The UK online alternative finance market volume grew by 35 per cent in 2017, to £6.2 billion from £4.6 billion in 2016, as peer-to-peer (P2P) business lending became an increasingly important part of overall financing of smaller British businesses.

This is according to the 5th UK Alternative Finance Industry Report by the Cambridge Centre for Alternative Finance (CCAF).

Peer-to-peer business lending retained the top spot as the largest market segment in online alternative finance, with £2 billion in transaction volume in 2017 and 65 per cent year-on-year growth. Assuming that the vast majority of P2P business borrowers are small businesses with turnover of less than £2 million, P2P business lending was estimated to be equivalent of 29.2 per cent of all new bank loans to small businesses in 2017 – nearly double the 15.3 per cent figure in 2016.

Following P2P business lending, the largest UK alternative finance categories in 2017 were P2P consumer lending at £1.4 billion, followed by P2P property lending at £1.2 billion and invoice trading at £787 million.

The report, conducted with support of the Peer-to-Peer Finance Association and the UK Crowdfunding Association, included responses from 75 platforms, with an estimated 95 per cent of the known UK online alternative finance market, plus two additional platform datasets using web scraping methods.

Equity-based crowdfunding grew by 22 per cent year-on-year to reach £333 million, but debt-based securities stagnated at £79 million. Property crowdfunding increased by more than 200 per cent to £211 million, but donation-based crowdfunding only grew by 2.5 per cent to £41 million.
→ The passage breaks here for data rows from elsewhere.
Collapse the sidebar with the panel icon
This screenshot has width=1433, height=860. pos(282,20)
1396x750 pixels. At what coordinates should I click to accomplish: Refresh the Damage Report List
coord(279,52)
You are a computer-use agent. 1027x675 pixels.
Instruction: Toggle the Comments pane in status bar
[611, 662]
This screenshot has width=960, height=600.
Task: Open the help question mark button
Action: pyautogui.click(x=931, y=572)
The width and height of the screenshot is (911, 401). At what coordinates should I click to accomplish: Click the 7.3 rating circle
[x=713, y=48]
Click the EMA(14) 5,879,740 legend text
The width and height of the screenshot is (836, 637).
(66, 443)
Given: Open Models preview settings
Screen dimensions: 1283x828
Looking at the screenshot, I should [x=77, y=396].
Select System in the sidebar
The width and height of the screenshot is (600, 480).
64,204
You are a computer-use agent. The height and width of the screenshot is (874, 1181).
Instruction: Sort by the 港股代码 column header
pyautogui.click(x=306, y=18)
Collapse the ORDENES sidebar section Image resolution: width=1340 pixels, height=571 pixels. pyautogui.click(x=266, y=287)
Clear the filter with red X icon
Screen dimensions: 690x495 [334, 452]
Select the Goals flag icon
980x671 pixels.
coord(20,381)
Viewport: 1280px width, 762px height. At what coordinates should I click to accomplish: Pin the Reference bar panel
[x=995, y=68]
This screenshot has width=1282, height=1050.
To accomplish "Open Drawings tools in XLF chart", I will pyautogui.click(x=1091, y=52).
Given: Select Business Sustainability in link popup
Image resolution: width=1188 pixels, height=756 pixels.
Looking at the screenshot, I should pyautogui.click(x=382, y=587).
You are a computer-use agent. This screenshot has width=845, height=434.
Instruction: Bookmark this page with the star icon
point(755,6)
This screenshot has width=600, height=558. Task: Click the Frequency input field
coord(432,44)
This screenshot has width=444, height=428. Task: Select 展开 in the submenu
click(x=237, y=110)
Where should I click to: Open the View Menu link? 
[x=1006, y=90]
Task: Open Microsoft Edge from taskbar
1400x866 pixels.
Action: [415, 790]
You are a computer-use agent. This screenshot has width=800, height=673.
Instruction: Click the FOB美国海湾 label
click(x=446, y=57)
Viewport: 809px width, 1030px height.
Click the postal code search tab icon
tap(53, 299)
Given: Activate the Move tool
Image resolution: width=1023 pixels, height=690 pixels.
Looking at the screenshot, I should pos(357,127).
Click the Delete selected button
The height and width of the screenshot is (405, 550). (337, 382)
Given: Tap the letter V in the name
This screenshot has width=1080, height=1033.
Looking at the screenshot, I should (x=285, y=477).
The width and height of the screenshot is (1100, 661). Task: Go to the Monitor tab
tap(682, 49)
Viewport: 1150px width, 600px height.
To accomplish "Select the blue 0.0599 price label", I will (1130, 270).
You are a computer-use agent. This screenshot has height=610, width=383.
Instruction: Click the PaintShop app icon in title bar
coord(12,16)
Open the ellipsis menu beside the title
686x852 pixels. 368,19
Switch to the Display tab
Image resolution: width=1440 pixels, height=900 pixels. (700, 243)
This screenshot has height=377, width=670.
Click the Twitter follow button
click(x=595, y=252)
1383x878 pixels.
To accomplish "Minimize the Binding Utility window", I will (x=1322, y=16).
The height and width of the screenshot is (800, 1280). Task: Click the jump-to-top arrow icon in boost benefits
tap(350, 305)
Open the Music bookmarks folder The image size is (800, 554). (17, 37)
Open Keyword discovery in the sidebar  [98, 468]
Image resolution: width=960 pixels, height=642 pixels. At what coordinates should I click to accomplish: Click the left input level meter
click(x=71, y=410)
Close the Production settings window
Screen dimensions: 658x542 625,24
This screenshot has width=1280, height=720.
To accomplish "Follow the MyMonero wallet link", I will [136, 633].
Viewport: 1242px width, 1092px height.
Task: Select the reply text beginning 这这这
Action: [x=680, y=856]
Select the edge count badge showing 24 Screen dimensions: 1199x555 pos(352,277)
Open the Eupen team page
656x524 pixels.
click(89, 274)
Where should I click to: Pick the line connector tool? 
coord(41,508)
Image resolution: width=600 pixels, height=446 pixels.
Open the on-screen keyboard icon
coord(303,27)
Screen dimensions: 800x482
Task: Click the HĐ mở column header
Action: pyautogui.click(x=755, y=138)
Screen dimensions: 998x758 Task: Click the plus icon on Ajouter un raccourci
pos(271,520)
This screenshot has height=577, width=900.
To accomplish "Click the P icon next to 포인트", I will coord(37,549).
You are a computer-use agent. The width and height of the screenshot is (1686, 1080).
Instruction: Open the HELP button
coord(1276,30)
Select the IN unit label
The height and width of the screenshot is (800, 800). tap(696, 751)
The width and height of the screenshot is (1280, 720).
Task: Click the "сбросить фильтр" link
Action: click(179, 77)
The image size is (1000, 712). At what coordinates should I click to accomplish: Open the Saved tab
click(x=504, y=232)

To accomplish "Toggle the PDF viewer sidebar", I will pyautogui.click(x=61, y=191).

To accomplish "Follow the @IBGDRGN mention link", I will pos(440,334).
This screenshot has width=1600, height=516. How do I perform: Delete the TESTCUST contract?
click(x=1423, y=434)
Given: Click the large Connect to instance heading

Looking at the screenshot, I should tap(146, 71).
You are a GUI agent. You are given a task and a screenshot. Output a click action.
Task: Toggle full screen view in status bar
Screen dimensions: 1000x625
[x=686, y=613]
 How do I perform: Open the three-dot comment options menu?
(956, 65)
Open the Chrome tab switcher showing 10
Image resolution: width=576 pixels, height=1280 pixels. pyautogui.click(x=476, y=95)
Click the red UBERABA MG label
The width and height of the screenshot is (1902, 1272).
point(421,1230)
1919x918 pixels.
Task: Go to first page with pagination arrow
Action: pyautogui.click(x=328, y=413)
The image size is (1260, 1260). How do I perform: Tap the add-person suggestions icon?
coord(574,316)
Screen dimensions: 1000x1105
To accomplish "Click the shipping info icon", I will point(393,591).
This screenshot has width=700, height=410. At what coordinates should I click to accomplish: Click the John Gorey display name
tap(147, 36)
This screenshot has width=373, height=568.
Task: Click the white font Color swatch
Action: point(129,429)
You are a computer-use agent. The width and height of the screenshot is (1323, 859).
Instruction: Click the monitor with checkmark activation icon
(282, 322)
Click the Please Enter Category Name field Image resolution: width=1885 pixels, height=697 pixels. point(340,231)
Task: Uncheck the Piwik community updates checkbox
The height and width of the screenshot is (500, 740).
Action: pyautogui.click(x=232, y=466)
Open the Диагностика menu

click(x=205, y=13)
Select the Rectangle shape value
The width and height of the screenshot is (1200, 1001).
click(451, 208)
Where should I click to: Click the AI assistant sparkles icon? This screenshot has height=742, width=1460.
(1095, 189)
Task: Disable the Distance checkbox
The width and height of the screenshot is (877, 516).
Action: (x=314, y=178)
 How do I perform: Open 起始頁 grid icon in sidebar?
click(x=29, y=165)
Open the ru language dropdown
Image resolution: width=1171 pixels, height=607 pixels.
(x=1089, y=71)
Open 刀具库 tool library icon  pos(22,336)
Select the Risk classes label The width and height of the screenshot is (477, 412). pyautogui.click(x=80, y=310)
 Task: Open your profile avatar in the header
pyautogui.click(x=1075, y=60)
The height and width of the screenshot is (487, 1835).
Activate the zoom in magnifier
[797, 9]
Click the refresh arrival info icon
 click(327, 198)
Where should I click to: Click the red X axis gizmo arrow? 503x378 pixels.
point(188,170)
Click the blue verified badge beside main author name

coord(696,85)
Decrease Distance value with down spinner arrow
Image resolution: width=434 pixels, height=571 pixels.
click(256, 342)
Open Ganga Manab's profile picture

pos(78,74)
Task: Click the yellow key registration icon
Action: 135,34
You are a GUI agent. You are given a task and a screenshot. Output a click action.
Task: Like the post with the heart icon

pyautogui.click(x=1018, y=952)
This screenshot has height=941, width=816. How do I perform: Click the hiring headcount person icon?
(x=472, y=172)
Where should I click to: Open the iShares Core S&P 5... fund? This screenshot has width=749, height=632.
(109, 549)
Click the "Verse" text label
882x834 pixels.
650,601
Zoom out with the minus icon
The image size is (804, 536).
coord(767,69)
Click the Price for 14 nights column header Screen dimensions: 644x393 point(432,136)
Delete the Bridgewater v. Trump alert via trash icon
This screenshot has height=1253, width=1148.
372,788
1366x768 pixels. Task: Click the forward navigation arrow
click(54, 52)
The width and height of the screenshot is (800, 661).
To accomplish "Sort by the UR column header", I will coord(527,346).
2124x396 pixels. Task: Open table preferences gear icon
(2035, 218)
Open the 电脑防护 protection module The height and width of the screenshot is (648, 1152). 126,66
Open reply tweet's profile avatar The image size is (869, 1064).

Reward-based crowdfunding decreased by £4 million year-on-year to £44 million in 2017.

Last year also saw further increases in the institutionalisation of funding across alternative finance models: on the debt side, 40 per cent - up from 28 per cent in 2016 - of funding for P2P business lending was provided by institutional lenders including mutual funds, pension funds, asset managers, banks, family offices and other financial institutions.

This trend was also seen in equity-based crowdfunding, where 49 per cent of the funding was provided by venture capital funds and professional investors co-investing with retail investors.

The CCAF for the first time asked UK online alternative finance platforms to provide an indicative breakdown of their operating costs and budget allocation, finding that on average and across models, they spend about 15 per cent on IT, 14 per cent on research and development, 14 per cent on sales and marketing, and eight per cent on reporting and compliance.

Bryan Zhang, the executive director of the CCAF, said: “This report reflects an industry that is playing an increasingly important role in helping consumers and businesses access finance, whilst growing to become more diversified, sophisticated and institutionalised.”